Page:Voltaire - Œuvres complètes Garnier tome18.djvu/345

La bibliothèque libre.
Le texte de cette page a été corrigé et est conforme au fac-similé.
335
DÉMOCRATIE.


Il s’agissait alors de savoir comment l’Europe penserait sur des questions que personne n’entendait. C’était la guerre de l’esprit humain. On eut des Calvin, des Bèze, des Turretin, pour ses Démosthènes, ses Platon et ses Aristote.

L’absurdité de la plupart des questions de controverse qui tenaient l’Europe attentive ayant été enfin reconnue, la petite république se tourna vers ce qui paraît solide, l’acquisition des richesses. Le système de Lass, plus chimérique et non moins funeste que ceux des supralapsaires et des infralapsaires, engagea dans l’arithmétique ceux qui ne pouvaient plus se faire un nom en théo-morianique. Ils devinrent riches, et ne furent plus rien.
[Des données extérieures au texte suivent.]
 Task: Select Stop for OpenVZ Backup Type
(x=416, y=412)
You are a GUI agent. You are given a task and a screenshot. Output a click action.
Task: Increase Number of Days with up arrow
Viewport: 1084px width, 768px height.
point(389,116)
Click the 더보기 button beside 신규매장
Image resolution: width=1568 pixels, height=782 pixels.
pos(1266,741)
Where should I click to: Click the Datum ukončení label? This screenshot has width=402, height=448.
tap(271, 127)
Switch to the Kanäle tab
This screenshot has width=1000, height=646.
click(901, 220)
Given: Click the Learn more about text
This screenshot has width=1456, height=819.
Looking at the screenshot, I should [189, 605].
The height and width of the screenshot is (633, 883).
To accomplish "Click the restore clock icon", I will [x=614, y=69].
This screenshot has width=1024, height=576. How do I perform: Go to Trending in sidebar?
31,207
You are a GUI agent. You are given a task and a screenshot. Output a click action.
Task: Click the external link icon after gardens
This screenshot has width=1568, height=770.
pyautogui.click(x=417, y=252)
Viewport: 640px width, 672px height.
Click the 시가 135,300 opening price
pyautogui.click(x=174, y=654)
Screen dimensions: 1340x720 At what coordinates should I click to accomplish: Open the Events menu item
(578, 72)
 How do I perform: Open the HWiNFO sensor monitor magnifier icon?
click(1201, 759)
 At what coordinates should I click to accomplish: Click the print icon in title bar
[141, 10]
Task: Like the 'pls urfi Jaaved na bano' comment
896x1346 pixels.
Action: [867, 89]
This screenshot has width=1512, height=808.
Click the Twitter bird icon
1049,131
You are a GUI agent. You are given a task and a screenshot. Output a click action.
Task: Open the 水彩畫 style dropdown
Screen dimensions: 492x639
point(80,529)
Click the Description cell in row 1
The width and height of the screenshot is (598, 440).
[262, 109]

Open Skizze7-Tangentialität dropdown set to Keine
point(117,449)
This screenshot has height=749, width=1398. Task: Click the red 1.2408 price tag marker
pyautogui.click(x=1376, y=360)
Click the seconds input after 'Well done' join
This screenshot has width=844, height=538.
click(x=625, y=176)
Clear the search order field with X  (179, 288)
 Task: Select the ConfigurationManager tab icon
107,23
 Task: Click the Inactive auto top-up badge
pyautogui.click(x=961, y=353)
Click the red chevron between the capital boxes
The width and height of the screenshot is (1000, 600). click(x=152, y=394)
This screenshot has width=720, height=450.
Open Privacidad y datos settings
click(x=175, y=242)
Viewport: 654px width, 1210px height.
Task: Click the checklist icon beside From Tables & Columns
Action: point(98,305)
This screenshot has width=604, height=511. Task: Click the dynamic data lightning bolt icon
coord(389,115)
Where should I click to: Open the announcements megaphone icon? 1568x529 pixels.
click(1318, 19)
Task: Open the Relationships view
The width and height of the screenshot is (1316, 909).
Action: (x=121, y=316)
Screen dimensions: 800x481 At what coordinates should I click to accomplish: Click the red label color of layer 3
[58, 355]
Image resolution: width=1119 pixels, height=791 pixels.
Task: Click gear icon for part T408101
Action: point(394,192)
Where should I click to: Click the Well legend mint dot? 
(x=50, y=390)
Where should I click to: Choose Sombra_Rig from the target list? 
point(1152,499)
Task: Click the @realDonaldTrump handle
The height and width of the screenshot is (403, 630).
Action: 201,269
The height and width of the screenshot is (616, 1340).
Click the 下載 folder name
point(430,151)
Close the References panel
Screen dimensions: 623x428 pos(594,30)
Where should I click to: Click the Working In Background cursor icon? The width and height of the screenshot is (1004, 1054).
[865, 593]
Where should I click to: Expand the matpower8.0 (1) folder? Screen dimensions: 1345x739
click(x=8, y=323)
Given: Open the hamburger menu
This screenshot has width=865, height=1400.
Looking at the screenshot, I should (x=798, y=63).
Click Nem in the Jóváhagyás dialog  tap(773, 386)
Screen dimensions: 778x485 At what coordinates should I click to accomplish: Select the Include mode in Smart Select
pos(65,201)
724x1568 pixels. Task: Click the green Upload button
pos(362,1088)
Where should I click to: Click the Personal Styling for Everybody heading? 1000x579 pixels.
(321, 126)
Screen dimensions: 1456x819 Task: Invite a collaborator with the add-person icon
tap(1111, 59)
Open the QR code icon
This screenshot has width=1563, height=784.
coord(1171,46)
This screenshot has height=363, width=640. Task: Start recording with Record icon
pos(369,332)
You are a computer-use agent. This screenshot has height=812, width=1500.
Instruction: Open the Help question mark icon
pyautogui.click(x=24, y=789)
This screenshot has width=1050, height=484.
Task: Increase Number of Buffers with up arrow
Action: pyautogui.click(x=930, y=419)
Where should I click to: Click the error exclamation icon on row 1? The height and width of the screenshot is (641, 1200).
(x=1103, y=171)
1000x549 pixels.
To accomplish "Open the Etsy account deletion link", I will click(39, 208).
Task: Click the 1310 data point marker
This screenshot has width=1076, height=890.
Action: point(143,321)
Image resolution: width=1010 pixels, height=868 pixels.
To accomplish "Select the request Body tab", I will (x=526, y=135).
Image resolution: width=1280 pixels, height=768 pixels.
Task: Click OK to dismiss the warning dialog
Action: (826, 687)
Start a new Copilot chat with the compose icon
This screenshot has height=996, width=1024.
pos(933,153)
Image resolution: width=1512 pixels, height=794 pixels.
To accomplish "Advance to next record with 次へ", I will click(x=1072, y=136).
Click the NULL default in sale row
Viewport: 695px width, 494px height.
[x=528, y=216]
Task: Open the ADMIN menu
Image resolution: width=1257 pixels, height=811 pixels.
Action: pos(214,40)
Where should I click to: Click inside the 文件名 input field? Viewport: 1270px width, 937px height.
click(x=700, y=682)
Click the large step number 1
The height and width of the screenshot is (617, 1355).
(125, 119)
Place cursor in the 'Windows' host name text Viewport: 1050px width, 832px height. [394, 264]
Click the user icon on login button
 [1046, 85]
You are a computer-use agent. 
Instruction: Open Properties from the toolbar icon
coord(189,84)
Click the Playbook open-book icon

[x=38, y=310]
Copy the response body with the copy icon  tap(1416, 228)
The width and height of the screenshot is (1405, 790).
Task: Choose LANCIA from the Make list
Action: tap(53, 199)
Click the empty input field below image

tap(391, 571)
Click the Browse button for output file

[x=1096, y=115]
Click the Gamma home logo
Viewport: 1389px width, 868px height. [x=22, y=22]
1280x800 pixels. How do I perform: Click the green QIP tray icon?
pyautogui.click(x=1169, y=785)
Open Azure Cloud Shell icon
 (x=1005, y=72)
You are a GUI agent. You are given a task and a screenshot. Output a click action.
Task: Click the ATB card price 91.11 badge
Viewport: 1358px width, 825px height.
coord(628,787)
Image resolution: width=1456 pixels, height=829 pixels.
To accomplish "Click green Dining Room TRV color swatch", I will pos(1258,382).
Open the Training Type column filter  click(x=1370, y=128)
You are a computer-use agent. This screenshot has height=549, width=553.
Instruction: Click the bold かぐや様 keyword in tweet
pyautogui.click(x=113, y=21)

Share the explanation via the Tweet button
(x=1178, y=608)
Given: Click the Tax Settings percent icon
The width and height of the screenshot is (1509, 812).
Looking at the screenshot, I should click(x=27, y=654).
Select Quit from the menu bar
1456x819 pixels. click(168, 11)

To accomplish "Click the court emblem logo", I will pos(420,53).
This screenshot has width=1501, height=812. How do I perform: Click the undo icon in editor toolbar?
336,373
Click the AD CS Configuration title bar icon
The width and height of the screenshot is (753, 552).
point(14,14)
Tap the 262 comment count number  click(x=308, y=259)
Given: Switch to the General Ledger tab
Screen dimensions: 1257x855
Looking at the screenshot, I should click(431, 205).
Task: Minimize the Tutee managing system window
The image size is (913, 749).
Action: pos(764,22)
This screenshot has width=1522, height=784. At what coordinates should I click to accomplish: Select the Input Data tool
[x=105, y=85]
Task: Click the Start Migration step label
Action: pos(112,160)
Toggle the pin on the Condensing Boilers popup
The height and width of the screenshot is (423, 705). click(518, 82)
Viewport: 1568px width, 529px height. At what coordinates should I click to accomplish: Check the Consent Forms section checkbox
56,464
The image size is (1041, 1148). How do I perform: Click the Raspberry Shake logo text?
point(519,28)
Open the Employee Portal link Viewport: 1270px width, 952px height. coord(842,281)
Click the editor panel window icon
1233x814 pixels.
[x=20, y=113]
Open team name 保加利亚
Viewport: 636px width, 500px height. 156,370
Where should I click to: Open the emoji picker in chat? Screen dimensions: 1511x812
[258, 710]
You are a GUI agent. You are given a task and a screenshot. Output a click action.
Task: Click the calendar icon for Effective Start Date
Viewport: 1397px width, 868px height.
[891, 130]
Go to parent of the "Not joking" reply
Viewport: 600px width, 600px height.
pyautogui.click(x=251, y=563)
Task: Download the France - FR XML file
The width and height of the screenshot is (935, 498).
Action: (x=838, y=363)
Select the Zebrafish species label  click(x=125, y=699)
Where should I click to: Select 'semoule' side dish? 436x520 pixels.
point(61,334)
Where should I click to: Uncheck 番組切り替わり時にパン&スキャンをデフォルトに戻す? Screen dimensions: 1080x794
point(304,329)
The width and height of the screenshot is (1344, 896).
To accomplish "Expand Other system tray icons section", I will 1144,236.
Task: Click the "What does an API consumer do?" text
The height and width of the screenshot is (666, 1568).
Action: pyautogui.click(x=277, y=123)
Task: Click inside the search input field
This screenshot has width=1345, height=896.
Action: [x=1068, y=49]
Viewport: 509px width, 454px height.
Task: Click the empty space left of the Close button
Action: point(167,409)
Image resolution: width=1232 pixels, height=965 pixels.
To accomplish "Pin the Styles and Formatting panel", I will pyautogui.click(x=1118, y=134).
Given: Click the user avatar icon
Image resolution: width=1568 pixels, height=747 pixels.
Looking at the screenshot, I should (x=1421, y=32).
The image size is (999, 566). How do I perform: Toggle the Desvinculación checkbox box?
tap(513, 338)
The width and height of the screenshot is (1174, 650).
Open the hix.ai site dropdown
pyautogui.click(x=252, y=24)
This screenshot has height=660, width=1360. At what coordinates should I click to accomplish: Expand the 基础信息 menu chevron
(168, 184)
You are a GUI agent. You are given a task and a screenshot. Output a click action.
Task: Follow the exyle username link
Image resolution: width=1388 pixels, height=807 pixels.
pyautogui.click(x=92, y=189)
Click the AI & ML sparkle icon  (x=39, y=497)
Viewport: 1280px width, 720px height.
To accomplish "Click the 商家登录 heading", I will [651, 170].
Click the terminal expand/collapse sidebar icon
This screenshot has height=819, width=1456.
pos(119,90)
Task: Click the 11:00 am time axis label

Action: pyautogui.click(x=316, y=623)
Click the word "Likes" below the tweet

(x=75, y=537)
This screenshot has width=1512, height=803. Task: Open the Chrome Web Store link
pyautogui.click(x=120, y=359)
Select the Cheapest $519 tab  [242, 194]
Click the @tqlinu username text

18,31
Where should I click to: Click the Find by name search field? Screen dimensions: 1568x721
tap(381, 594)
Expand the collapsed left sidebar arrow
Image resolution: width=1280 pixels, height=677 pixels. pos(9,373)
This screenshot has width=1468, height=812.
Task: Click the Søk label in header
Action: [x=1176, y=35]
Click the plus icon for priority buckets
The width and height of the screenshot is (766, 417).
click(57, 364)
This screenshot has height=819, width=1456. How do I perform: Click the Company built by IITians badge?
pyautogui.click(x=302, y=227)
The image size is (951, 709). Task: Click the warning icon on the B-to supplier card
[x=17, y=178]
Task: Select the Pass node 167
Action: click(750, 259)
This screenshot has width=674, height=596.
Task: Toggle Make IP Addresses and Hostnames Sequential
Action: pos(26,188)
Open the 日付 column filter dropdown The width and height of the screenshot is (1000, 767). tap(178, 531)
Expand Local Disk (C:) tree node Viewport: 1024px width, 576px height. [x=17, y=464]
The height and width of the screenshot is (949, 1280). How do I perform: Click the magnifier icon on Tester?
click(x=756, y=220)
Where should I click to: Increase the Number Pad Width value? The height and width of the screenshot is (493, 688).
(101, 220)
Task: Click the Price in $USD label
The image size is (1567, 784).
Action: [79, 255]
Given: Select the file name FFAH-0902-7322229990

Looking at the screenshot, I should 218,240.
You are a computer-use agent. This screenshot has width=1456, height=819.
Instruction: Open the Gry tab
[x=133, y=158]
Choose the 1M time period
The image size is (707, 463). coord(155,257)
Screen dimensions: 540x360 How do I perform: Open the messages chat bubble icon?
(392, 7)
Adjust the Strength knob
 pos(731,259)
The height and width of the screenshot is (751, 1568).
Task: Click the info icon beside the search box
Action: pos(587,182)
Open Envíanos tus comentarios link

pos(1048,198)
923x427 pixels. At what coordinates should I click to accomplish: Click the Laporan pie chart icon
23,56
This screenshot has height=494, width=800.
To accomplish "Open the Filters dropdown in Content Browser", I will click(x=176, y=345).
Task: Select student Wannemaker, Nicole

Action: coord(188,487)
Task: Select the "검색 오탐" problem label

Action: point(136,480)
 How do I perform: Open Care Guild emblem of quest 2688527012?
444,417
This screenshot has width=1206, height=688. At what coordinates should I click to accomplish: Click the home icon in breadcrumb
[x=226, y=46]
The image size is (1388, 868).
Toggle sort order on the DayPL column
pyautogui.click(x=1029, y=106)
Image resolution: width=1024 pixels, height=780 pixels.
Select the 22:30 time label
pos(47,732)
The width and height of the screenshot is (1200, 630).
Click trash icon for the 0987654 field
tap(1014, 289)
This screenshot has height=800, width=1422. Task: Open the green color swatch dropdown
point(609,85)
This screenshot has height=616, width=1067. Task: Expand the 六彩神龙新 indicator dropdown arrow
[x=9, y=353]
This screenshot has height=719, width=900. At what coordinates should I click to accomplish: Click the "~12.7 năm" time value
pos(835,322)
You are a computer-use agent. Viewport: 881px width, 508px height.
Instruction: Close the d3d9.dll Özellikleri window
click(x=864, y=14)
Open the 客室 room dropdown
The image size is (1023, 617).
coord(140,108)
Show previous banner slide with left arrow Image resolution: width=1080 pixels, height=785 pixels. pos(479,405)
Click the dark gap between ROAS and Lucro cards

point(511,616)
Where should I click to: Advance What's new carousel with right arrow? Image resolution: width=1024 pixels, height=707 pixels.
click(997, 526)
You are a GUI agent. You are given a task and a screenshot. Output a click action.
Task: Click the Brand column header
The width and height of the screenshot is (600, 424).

On croit qu’il n’y a aujourd’hui de républiques qu’en Europe. Ou je me trompe, ou je l’ai dit aussi quelque part[1] ; mais c’eût été une très-grande inadvertance. Les Espagnols trouvèrent en Amérique la république de Tlascala très-bien établie. Tout ce qui n’a pas été subjugué dans cette partie du monde est encore république. Il n’y avait dans tout ce continent que deux royaumes lorsqu’il fut découvert ; et cela pourrait bien prouver que le gouvernement républicain est le plus naturel. Il faut s’être bien raffiné, et avoir passé par bien des épreuves, pour se soumettre au gouvernement d’un seul.

En Afrique, les Hottentots, les Cafres, et plusieurs peuplades de nègres, sont des démocraties. On prétend que les pays où l’on vend le plus de nègres sont gouvernés par des rois. Tripoli, Tunis, Alger, sont des républiques de soldats et de pirates. Il y en a aujourd’hui de pareilles dans l’Inde : les Marattes, plusieurs hordes de Patanes, les Seiks, n’ont point de rois : ils élisent des chefs quand ils vont piller.

Telles sont encore plusieurs sociétés de Tartares. L’empire turc même a été très-longtemps une république de janissaires qui étranglaient souvent leur sultan quand leur sultan ne les faisait pas décimer.

On demande tous les jours si un gouvernement républicain est préférable à celui d’un roi ? La dispute finit toujours par convenir qu’il est fort difficile de gouverner les hommes. Les Juifs eurent pour maître Dieu même ; voyez ce qui leur en est arrivé : ils ont été presque toujours battus et esclaves, et aujourd’hui ne trouvez-vous pas qu’ils font une belle figure ?

  1. Voltaire veut parler sans doute ici de ce qu’il a dit dans l’Essai sur les Mœurs, chapitre cxcvii. Voyez tome XIII, pages 178 et suiv.